A novel two-stage hybrid processing technique towards industrial manufacturing of the Cu(In,Ga)(S,Se)(2) solar cell with materially efficient fabrication

摘要

The chalcogenide Cu(In,Ga)(S,Se)(2) (CIGSSe) solar cell is very promising because it exhibits one of the highest efficiencies among all thin-film solar cells. However, the expensive and complicated fabrication of these solar cells should be overcome for their successful commercialization. Herein, we investigated a novel fabrication technique that combined both vacuum and non-vacuum processes to minimize the production costs and increase the energy conversion efficiency. A carbon-free CuS nanoparticle precursor was used in the non-vacuum process to save Cu materials and the thermal budget. An (In,Ga)(2)Se-3 precursor was formed via vacuum co-evaporation, which provided control over the stoichiometry.
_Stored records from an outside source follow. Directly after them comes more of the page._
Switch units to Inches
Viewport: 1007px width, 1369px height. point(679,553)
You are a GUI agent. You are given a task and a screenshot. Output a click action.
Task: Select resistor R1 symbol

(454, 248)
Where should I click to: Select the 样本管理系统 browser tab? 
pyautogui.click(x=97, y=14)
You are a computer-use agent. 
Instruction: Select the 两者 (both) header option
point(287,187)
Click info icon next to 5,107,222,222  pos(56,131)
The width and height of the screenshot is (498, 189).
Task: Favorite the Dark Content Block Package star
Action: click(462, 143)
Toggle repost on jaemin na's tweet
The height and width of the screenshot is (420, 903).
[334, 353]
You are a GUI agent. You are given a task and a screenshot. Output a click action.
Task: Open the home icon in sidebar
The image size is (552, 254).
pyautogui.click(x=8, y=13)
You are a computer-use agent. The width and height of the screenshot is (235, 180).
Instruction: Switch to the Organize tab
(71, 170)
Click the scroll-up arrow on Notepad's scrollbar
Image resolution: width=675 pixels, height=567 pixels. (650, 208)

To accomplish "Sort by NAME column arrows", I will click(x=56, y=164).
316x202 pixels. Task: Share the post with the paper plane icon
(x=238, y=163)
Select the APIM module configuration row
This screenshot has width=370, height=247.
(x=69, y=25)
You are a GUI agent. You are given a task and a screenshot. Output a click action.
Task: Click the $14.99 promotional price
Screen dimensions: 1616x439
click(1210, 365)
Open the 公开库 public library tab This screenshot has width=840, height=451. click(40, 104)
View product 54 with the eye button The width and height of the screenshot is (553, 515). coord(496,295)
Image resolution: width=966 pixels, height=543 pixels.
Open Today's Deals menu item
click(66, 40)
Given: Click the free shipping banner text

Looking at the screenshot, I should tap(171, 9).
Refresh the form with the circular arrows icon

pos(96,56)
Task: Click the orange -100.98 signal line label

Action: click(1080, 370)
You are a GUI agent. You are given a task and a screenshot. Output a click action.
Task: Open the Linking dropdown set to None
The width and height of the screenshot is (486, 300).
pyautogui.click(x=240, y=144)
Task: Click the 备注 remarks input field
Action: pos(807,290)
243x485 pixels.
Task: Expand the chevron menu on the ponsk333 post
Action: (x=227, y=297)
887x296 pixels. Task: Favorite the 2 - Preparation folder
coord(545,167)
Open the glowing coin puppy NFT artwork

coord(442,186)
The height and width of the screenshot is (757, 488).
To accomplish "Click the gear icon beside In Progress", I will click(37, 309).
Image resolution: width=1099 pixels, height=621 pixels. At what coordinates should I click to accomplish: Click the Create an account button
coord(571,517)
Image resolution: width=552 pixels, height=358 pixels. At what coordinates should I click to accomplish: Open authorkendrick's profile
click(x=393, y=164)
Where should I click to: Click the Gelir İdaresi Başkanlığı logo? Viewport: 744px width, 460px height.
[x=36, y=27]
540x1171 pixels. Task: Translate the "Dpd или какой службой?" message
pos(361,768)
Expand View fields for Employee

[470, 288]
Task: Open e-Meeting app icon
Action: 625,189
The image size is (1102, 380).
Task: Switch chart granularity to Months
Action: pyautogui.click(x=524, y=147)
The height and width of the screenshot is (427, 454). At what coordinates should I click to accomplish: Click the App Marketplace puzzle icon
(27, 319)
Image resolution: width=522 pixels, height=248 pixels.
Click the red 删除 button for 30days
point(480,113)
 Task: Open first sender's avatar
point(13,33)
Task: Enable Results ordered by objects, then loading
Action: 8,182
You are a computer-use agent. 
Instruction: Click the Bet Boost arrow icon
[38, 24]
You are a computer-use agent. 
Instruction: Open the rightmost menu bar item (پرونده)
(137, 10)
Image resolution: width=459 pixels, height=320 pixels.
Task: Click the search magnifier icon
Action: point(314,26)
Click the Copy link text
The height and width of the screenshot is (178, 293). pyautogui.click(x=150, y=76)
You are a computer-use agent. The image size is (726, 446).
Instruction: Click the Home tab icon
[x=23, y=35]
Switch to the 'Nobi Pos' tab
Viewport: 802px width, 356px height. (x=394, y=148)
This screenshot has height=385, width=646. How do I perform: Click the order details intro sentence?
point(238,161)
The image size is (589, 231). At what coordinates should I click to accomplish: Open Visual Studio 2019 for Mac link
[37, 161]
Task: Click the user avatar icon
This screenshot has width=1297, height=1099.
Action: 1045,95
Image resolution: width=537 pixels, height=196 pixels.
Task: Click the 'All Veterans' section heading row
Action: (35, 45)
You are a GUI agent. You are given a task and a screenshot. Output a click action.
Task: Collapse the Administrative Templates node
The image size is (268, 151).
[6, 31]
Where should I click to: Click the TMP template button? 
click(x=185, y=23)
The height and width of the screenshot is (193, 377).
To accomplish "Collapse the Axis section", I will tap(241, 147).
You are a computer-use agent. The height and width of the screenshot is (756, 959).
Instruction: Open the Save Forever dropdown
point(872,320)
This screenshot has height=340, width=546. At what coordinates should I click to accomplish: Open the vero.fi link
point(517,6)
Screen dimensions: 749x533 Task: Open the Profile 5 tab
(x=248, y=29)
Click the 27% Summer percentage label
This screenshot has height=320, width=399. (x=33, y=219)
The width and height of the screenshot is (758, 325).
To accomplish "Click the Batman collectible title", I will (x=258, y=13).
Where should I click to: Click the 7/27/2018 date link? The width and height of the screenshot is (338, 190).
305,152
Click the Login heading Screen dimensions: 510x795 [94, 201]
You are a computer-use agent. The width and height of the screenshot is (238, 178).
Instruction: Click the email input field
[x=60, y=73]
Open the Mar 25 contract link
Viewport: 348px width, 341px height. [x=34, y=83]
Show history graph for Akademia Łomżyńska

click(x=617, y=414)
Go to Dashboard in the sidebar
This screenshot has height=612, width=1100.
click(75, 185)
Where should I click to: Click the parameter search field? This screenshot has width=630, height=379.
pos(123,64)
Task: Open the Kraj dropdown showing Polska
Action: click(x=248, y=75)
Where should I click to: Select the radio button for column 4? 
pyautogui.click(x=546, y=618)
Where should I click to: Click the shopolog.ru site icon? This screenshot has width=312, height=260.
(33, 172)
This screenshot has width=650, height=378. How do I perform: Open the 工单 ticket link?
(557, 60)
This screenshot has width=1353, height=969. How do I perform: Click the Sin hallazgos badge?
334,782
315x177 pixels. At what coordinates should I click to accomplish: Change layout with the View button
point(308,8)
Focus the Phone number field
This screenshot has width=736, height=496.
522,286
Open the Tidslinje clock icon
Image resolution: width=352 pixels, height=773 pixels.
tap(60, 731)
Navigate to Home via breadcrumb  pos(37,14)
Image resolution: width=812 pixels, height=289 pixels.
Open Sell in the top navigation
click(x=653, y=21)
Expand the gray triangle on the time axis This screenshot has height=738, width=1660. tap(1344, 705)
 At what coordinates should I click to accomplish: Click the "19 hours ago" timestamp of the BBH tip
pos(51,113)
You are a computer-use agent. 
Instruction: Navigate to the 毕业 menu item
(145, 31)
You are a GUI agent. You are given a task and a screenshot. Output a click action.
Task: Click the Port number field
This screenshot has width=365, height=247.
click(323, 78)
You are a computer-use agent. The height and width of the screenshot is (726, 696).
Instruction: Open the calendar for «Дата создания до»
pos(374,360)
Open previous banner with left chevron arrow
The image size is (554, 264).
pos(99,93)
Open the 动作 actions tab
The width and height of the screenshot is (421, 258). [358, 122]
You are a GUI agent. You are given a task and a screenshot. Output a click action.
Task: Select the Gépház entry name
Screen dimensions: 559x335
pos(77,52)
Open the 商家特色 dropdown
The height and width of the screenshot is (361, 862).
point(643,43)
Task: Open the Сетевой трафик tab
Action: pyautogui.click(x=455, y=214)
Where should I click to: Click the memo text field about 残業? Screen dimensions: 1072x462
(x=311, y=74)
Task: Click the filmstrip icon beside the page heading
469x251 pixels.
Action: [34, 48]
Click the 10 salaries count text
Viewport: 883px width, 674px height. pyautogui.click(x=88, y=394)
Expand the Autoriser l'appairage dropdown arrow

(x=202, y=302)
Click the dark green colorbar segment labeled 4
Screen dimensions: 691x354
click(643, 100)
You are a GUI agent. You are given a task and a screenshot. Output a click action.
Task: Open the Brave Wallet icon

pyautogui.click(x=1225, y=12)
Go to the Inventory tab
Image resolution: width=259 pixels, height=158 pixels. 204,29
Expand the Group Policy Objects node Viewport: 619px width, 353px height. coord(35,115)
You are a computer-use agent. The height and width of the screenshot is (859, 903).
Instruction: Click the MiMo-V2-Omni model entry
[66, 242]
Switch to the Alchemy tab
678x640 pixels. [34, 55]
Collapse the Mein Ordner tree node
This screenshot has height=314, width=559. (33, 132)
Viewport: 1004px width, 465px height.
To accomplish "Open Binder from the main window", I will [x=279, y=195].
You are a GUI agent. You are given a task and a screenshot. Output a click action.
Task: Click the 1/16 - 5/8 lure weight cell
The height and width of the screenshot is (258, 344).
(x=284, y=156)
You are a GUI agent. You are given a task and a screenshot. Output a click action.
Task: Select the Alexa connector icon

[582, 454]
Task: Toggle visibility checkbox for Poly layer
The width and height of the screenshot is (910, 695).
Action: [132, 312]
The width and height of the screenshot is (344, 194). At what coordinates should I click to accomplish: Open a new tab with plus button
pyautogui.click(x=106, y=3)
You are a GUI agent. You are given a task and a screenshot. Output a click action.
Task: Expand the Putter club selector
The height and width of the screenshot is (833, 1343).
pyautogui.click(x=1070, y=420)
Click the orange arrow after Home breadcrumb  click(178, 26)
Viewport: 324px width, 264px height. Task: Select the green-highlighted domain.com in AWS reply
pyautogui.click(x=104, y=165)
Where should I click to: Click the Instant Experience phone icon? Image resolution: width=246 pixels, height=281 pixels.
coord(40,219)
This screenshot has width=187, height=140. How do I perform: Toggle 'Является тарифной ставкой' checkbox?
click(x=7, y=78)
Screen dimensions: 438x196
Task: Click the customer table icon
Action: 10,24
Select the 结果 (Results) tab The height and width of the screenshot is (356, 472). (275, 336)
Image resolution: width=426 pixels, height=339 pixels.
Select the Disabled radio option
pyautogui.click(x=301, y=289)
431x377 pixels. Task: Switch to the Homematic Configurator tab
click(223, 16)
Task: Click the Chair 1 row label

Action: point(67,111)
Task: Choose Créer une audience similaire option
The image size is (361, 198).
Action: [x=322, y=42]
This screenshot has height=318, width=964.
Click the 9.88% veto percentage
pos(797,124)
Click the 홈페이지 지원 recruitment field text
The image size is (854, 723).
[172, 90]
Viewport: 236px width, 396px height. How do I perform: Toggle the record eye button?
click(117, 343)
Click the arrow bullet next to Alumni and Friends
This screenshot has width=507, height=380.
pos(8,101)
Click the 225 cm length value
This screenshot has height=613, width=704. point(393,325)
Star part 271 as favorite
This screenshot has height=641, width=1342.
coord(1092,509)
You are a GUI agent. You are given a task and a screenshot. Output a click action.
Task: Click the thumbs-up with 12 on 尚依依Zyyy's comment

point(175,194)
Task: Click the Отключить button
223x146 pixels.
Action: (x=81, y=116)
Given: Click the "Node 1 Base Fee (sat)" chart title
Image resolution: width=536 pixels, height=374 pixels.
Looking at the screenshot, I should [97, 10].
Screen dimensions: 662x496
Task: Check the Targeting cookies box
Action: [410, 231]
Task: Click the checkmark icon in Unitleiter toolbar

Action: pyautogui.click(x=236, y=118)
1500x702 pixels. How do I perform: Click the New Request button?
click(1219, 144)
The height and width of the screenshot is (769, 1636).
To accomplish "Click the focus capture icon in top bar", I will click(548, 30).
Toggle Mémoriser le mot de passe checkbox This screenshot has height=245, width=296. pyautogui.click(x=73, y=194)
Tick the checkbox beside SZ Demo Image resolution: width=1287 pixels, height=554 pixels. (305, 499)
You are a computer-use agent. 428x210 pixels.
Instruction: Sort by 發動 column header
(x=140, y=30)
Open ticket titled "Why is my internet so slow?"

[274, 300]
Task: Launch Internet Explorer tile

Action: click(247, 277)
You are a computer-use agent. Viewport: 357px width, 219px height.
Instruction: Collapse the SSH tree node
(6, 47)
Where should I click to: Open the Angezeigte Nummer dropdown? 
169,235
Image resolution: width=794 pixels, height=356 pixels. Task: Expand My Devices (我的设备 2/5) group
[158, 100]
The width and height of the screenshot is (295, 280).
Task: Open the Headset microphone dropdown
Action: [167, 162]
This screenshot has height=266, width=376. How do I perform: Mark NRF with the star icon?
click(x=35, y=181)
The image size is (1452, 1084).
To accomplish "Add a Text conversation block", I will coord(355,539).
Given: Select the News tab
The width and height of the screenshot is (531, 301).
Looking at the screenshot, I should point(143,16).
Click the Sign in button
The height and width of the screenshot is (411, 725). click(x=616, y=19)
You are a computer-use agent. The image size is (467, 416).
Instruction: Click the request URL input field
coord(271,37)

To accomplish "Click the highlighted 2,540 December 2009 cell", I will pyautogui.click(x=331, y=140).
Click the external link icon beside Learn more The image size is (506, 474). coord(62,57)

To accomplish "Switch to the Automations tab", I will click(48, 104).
The CIGSSe films were fabricated using two different approaches: (1) CuS was deposited on a Mo film, with subsequent co-evaporation of the (In,Ga)(2)Se-3 film (hybrid staking A - HSA) and (2) (In,Ga)(2)Se-3 was deposited on a Mo film, and then, CuS was formed on top of this with selenization (hybrid stacking B - HSB). The HSA solar cells had a higher quality structure and composition when compared with the HSB cells. The HSA CIGSSe solar cell exhibited the superior energy conversion efficiency of 13.6%. Our novel fabrication technique will contribute to the widespread commercialization of CIGSSe solar cells while minimizing material consumption.